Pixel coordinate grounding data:
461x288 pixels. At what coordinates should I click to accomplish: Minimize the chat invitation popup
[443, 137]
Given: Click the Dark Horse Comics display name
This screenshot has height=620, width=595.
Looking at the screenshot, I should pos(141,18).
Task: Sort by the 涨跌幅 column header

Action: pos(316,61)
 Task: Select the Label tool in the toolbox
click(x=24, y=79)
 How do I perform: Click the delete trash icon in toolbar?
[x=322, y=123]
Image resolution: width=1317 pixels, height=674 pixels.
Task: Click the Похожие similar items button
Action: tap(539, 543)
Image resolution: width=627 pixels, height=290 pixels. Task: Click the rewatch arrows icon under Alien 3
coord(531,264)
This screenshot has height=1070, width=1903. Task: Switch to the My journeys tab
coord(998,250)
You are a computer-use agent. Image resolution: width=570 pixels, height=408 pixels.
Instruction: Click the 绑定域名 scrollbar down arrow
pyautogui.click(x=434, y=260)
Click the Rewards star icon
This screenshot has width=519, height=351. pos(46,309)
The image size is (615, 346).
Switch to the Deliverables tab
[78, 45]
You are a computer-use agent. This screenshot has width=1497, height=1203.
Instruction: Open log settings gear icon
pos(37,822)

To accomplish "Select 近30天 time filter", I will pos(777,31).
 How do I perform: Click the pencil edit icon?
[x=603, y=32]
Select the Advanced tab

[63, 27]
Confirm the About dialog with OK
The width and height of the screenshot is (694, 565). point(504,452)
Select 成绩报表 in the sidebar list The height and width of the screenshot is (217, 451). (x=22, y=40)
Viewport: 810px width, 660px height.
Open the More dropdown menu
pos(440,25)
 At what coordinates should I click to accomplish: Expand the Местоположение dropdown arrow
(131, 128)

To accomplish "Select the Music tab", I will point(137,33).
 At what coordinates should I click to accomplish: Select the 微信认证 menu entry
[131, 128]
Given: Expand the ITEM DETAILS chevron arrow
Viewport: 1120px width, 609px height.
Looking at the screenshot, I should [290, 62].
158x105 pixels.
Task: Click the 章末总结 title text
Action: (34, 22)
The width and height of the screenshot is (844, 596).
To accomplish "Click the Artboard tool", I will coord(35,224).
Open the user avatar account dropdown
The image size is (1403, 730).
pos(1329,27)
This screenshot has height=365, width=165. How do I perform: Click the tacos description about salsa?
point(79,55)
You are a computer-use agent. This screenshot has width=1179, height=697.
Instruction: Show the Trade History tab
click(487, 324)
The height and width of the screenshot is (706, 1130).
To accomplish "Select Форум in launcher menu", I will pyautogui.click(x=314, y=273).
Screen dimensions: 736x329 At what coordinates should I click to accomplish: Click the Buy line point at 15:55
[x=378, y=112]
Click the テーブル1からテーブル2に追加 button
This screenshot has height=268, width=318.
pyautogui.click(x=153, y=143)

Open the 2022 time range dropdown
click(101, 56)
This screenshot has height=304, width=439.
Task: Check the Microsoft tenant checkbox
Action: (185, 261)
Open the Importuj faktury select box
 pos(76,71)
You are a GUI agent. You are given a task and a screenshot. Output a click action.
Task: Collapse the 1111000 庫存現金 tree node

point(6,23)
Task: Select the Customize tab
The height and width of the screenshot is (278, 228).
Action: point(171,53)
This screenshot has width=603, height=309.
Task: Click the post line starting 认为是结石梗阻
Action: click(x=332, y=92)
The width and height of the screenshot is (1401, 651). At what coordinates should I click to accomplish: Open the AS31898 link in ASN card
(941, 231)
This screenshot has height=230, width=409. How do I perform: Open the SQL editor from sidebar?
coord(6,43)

Problem description. Select every line above that contains the word "computer", and copy it.

Task solution.
You are a computer-use agent. Image resolution: width=570 pixels, height=408 pixels.
You are a computer-use agent. This screenshot has width=1497, height=1203.
You are a computer-use agent. This screenshot has width=1179, height=697.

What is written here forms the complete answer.